Concern for Man’s Fate

I attended the Ohio SHRM Conference “Play Like an HR Champion” in late September.  It was a bit of a last-minute decision for me and my first time at the Ohio Conference.  Congratulations to Sheri Caldwell and the extensive team for putting on a nationally competitive and highly impactful conference. The investment and commitment to excellence was evident in its every aspect.

I am thankful for the opportunity to have attended.  If Woody Allen is right that “showing up is 80-percent of life,” I was living large from early morning until the end of each day when my brain could not take any more.  Every presentation provided good reminders, new information, new perspectives and I took a lot of notes.

There was one note I did not need to take as it has stuck in my head since hearing it.  The quote was in Youngstown State University President and former head Ohio State football coach  Jim Tressel’s closing keynote address “Macte Virtue.”

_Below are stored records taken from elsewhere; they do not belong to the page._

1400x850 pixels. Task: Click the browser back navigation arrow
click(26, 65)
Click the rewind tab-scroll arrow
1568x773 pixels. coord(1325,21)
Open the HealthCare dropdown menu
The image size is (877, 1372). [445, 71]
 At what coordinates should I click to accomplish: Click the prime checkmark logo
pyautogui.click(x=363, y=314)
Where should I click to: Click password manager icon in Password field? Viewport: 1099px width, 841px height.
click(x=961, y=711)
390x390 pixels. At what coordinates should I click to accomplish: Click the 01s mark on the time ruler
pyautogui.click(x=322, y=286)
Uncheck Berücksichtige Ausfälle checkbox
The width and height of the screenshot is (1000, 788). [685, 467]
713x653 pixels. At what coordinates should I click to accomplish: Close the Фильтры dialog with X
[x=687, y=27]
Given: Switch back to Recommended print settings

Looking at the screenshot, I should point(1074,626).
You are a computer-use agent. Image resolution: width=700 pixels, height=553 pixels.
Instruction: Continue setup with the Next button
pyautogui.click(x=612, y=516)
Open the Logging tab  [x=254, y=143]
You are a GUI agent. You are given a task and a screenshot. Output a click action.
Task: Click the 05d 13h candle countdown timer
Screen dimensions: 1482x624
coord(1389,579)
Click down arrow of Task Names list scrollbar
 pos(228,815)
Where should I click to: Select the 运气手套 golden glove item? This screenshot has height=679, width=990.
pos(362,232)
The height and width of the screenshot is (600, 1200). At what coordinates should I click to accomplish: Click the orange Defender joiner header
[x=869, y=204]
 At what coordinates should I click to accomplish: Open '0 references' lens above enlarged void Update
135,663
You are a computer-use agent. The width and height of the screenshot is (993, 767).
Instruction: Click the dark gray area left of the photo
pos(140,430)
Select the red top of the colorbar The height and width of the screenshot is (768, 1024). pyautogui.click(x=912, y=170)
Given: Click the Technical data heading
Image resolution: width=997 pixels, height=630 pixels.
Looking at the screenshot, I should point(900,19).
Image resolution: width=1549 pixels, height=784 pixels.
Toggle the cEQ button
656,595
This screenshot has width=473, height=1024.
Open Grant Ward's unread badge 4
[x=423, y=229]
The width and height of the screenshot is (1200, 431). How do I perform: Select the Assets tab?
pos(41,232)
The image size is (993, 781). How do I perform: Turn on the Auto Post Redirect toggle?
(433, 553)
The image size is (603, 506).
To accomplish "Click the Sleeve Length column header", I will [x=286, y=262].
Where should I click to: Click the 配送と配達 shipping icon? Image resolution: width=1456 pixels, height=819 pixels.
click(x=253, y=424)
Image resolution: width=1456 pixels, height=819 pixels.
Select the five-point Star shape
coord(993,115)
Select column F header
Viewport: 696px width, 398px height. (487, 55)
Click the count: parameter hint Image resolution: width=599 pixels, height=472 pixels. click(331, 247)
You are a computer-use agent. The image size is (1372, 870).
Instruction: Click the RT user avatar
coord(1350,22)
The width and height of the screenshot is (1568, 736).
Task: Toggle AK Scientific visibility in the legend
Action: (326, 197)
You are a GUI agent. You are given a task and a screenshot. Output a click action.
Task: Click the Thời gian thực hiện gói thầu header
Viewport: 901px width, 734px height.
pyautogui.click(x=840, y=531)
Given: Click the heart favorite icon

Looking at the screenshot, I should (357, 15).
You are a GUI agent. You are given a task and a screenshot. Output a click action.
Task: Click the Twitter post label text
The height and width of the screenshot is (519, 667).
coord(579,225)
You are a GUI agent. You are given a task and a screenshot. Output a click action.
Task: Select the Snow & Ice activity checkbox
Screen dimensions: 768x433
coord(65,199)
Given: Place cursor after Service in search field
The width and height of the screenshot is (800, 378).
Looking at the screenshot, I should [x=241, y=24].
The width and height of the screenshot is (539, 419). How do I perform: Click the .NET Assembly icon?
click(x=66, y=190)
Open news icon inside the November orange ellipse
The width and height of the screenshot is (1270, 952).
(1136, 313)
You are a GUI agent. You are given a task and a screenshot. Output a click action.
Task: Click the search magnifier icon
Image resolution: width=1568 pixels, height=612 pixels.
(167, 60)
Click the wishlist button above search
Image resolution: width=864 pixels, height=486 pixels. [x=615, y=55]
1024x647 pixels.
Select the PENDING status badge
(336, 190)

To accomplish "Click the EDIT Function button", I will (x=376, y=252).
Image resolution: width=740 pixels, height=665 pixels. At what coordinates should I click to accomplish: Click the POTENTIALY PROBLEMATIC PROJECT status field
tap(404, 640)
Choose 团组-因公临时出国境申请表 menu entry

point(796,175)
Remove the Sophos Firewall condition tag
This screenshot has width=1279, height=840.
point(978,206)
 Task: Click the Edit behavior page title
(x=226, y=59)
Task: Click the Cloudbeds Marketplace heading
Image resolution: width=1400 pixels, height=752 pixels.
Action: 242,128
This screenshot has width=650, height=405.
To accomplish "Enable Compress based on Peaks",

Concern for man and his fate must always form the chief interest of all technical endeavors. Never forget this in the midst of your diagrams and equations.

This was coming from Albert Einstein through Jim Tressel – the kind of “relativity” that spoke to me and what I evidently have a predisposition to see and long to have validated.

The debate over technology vs. touch has been around for decades.  The genius has always been to keep the fate of man at the forefront of our technical pursuits and improvements.  In any business organization, it’s easy for man’s fate to get lost in getting things done.  Where is the conversation?  Discovery?  Possibility?  To challenge my notion and at the risk of including it like in a middle-school term paper, I looked-up “organization” and found in businessdictionary.com a definition reflecting, “A social unit of people that is structured and managed to meet a need or to pursue collective goals.”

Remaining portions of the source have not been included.